» **YOUR INSTRUCTIONS**:
Determine the number of lines in the data that include the word "This", and write only that number.
....
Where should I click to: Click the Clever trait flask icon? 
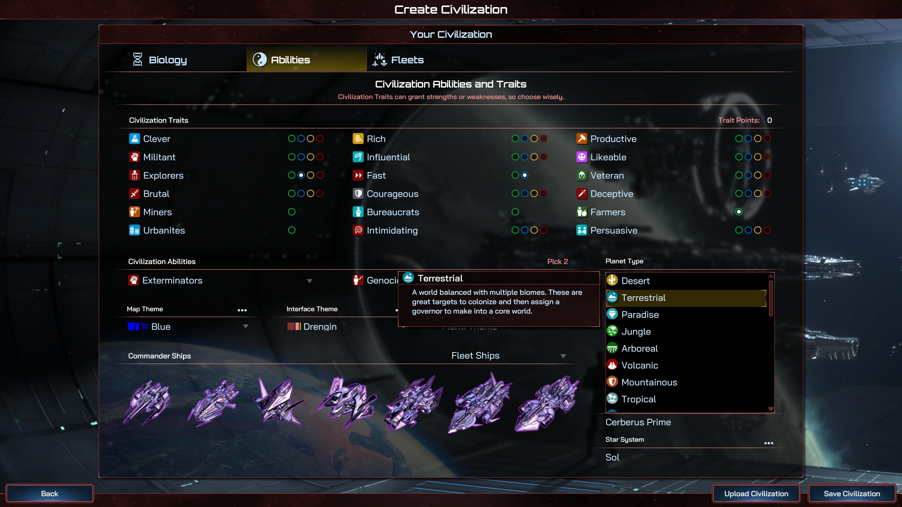[134, 139]
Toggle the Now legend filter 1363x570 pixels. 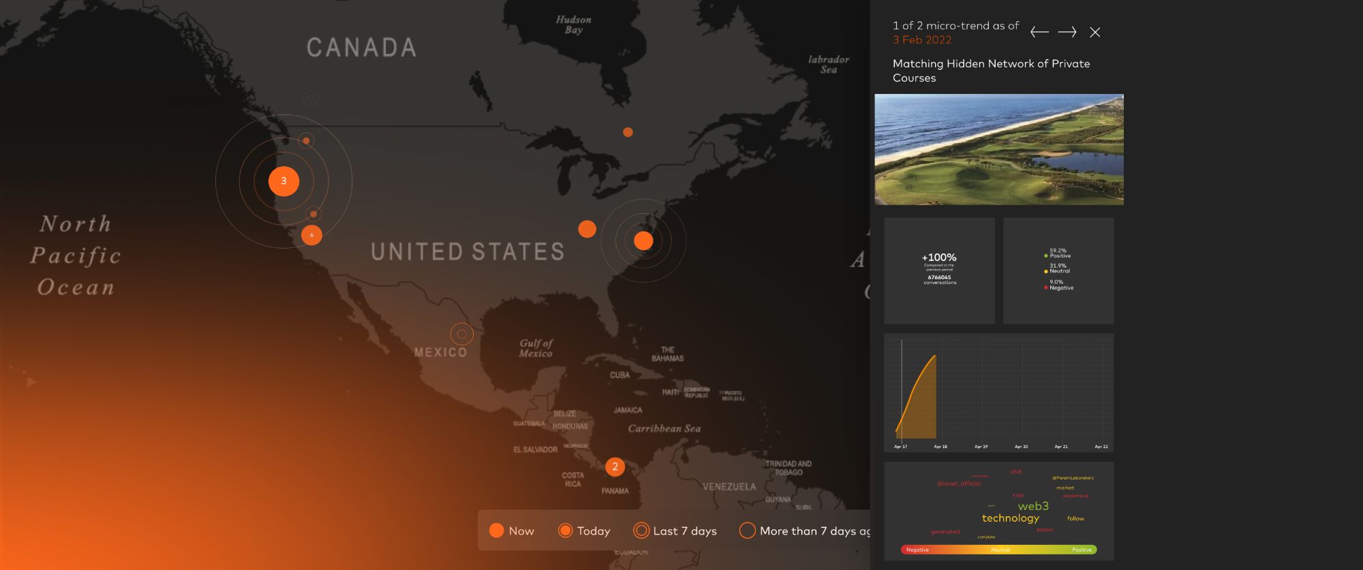512,531
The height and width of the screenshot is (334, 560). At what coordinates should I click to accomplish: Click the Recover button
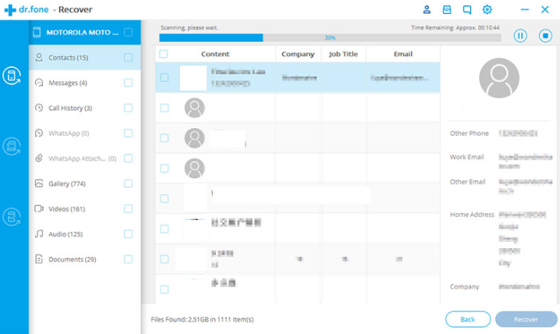click(x=526, y=319)
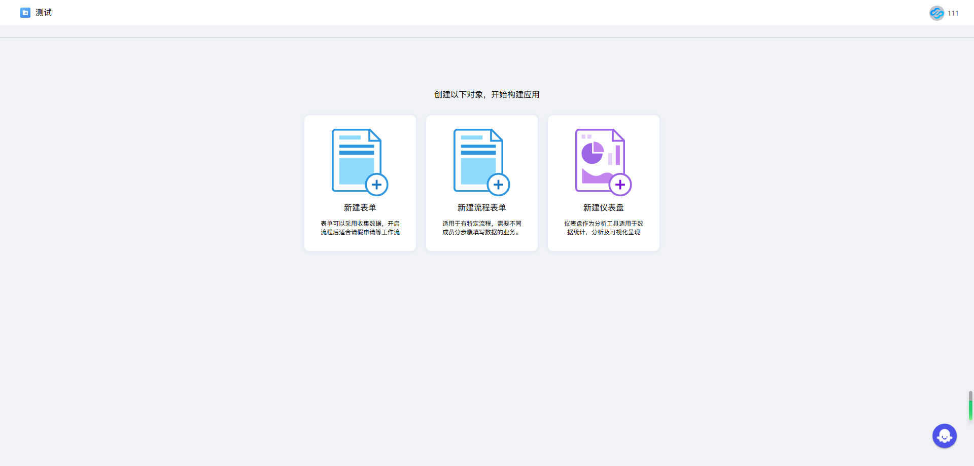Click the heading 创建以下对象，开始构建应用
The height and width of the screenshot is (466, 974).
click(486, 95)
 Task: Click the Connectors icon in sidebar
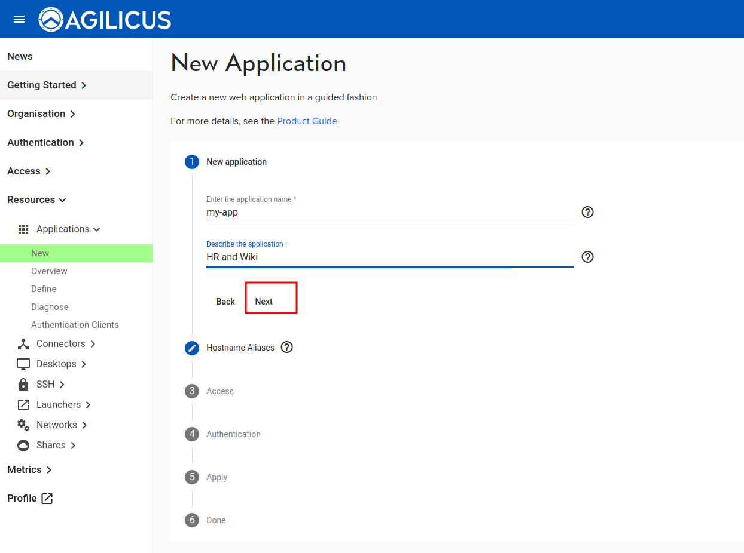[23, 344]
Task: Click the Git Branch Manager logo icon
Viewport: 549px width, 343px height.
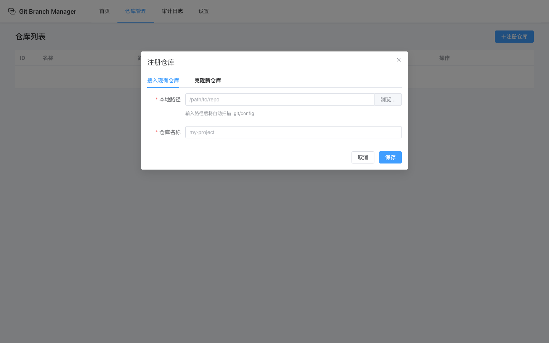Action: click(12, 11)
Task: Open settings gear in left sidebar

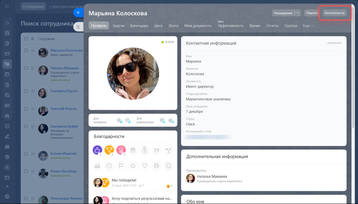Action: click(x=7, y=196)
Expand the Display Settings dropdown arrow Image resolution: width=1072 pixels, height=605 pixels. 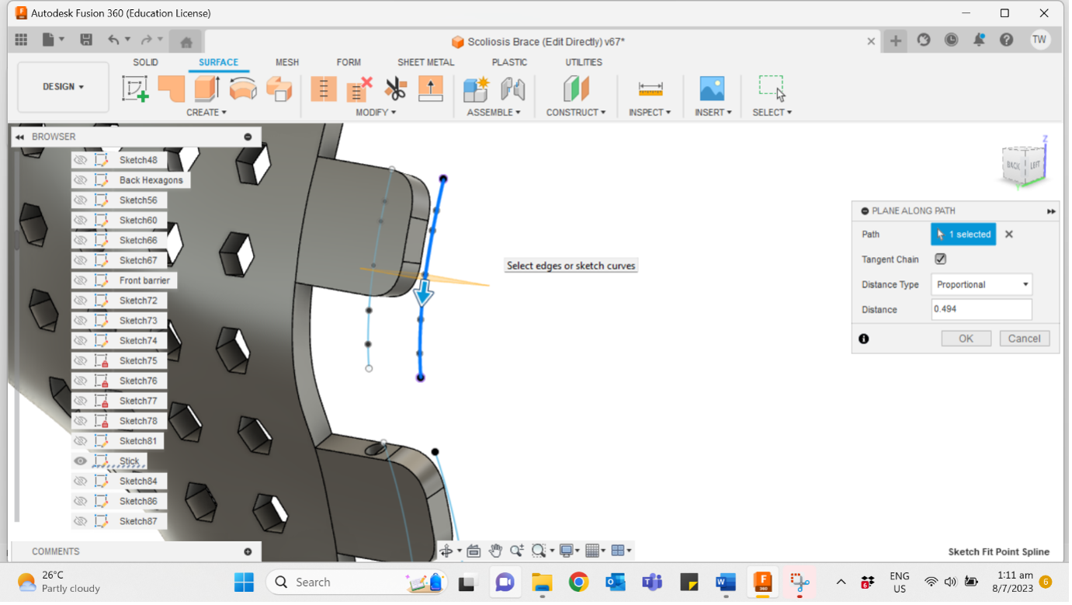pos(577,550)
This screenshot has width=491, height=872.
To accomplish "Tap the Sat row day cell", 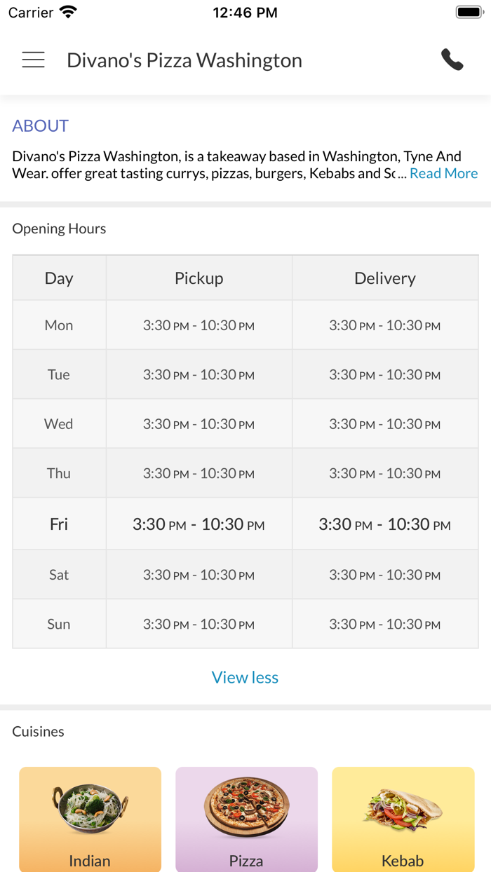I will [59, 575].
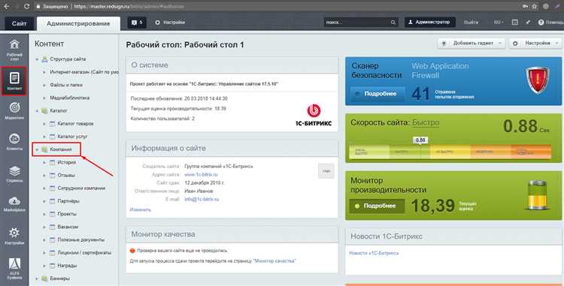Click the site speed scale marker 0.88
Image resolution: width=564 pixels, height=286 pixels.
[x=420, y=140]
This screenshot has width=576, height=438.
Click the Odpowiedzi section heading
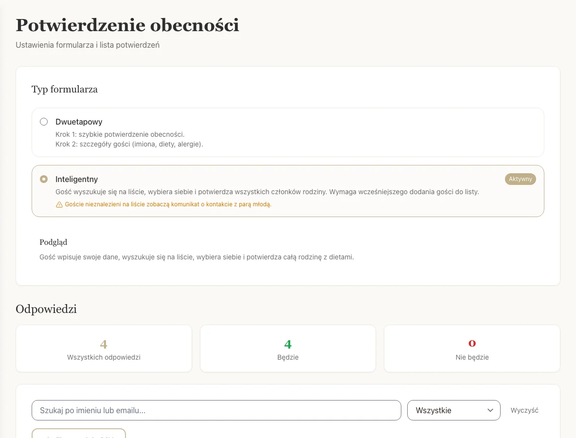(x=46, y=309)
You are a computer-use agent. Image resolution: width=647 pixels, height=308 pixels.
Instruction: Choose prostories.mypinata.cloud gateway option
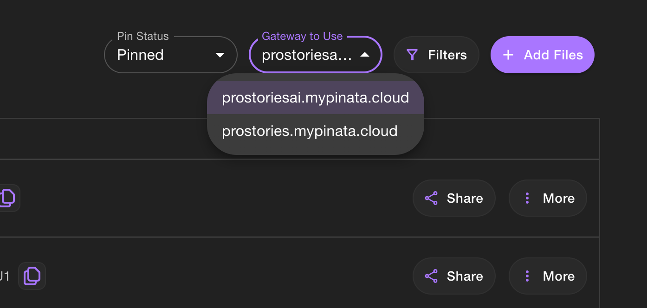click(x=316, y=131)
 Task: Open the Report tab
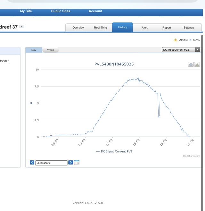pyautogui.click(x=167, y=28)
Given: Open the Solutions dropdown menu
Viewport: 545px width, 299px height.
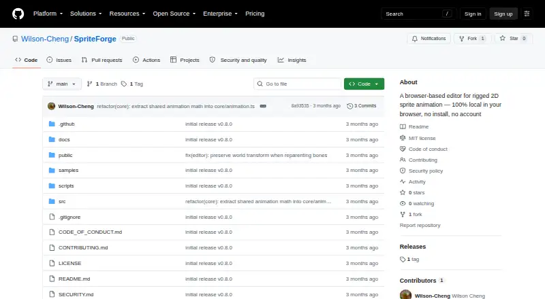Looking at the screenshot, I should (x=86, y=14).
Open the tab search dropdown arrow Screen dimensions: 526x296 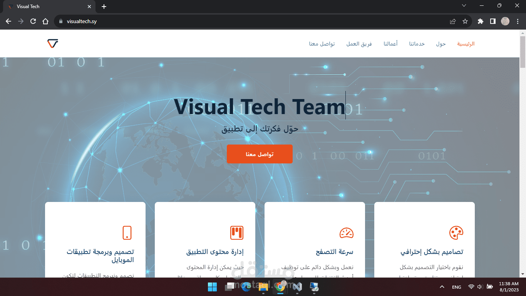point(464,6)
....
» **FINISHED EXERCISE**:
2